EXERCISE BRIEF »
An exact transcript of the records is what this task asks for.
----
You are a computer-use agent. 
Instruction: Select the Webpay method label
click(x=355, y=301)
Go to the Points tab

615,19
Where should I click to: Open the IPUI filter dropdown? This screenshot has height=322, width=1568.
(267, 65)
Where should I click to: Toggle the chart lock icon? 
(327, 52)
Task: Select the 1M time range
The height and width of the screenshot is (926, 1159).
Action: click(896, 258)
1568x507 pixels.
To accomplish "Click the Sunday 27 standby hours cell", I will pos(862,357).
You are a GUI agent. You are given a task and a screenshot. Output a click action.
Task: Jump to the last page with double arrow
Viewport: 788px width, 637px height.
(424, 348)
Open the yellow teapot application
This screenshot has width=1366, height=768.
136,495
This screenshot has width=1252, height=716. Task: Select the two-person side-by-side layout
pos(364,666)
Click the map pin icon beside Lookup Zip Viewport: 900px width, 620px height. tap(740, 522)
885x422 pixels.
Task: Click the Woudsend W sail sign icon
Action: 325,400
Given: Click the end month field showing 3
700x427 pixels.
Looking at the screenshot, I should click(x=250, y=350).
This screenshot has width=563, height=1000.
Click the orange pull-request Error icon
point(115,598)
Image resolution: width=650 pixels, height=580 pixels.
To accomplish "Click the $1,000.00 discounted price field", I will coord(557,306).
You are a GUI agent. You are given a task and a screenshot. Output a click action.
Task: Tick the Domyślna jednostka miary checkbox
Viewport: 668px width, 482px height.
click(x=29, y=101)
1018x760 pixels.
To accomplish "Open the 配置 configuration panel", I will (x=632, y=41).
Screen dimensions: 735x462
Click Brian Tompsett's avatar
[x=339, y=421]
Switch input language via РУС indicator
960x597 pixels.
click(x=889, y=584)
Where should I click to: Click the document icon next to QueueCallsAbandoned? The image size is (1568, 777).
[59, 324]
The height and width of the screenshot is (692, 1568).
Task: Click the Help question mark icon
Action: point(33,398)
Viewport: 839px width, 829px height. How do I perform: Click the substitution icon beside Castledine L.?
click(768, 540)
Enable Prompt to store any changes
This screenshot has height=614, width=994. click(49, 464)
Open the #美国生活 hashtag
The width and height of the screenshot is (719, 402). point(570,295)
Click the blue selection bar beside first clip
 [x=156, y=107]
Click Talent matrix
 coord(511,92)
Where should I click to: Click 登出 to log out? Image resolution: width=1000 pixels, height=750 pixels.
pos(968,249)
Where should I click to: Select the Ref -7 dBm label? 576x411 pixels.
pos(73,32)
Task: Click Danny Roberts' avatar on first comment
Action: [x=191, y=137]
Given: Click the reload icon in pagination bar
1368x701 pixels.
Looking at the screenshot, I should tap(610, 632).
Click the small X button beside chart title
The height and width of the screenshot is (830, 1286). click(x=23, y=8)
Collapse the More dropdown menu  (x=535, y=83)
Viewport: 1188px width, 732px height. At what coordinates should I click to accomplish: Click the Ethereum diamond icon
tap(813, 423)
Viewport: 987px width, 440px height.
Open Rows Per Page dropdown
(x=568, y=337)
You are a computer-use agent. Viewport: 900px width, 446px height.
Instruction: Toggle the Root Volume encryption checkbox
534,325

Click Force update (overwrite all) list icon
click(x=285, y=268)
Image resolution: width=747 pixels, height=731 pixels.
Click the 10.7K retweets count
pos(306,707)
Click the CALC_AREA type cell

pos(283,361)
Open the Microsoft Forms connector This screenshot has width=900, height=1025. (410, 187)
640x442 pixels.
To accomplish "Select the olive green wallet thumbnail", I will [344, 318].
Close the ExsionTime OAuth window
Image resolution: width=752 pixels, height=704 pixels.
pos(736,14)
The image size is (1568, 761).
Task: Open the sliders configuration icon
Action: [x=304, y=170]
----
SOLUTION TO THIS EXERCISE »
You are a computer-use agent. 
Instruction: Select the Webpay method label
click(x=355, y=301)
Go to the Points tab

615,19
Where should I click to: Open the IPUI filter dropdown? This screenshot has height=322, width=1568.
(267, 65)
Where should I click to: Toggle the chart lock icon? 
(327, 52)
Task: Select the 1M time range
The height and width of the screenshot is (926, 1159).
Action: click(896, 258)
1568x507 pixels.
To accomplish "Click the Sunday 27 standby hours cell", I will pos(862,357).
You are a GUI agent. You are given a task and a screenshot. Output a click action.
Task: Jump to the last page with double arrow
Viewport: 788px width, 637px height.
(424, 348)
Open the yellow teapot application
This screenshot has width=1366, height=768.
136,495
This screenshot has width=1252, height=716. Task: Select the two-person side-by-side layout
pos(364,666)
Click the map pin icon beside Lookup Zip Viewport: 900px width, 620px height. tap(740, 522)
885x422 pixels.
Task: Click the Woudsend W sail sign icon
Action: 325,400
Given: Click the end month field showing 3
700x427 pixels.
Looking at the screenshot, I should click(x=250, y=350).
This screenshot has width=563, height=1000.
Click the orange pull-request Error icon
point(115,598)
Image resolution: width=650 pixels, height=580 pixels.
To accomplish "Click the $1,000.00 discounted price field", I will coord(557,306).
You are a GUI agent. You are given a task and a screenshot. Output a click action.
Task: Tick the Domyślna jednostka miary checkbox
Viewport: 668px width, 482px height.
click(x=29, y=101)
1018x760 pixels.
To accomplish "Open the 配置 configuration panel", I will (x=632, y=41).
Screen dimensions: 735x462
Click Brian Tompsett's avatar
[x=339, y=421]
Switch input language via РУС indicator
960x597 pixels.
click(x=889, y=584)
Where should I click to: Click the document icon next to QueueCallsAbandoned? The image size is (1568, 777).
[59, 324]
The height and width of the screenshot is (692, 1568).
Task: Click the Help question mark icon
Action: point(33,398)
Viewport: 839px width, 829px height. How do I perform: Click the substitution icon beside Castledine L.?
click(768, 540)
Enable Prompt to store any changes
This screenshot has height=614, width=994. click(49, 464)
Open the #美国生活 hashtag
The width and height of the screenshot is (719, 402). point(570,295)
Click the blue selection bar beside first clip
 [x=156, y=107]
Click Talent matrix
 coord(511,92)
Where should I click to: Click 登出 to log out? Image resolution: width=1000 pixels, height=750 pixels.
pos(968,249)
Where should I click to: Select the Ref -7 dBm label? 576x411 pixels.
pos(73,32)
Task: Click Danny Roberts' avatar on first comment
Action: [x=191, y=137]
Given: Click the reload icon in pagination bar
1368x701 pixels.
Looking at the screenshot, I should tap(610, 632).
Click the small X button beside chart title
The height and width of the screenshot is (830, 1286). click(x=23, y=8)
Collapse the More dropdown menu  (x=535, y=83)
Viewport: 1188px width, 732px height. At what coordinates should I click to accomplish: Click the Ethereum diamond icon
tap(813, 423)
Viewport: 987px width, 440px height.
Open Rows Per Page dropdown
(x=568, y=337)
You are a computer-use agent. Viewport: 900px width, 446px height.
Instruction: Toggle the Root Volume encryption checkbox
534,325

Click Force update (overwrite all) list icon
click(x=285, y=268)
Image resolution: width=747 pixels, height=731 pixels.
Click the 10.7K retweets count
pos(306,707)
Click the CALC_AREA type cell

pos(283,361)
Open the Microsoft Forms connector This screenshot has width=900, height=1025. (410, 187)
640x442 pixels.
To accomplish "Select the olive green wallet thumbnail", I will [344, 318].
Close the ExsionTime OAuth window
Image resolution: width=752 pixels, height=704 pixels.
pos(736,14)
The image size is (1568, 761).
Task: Open the sliders configuration icon
Action: [x=304, y=170]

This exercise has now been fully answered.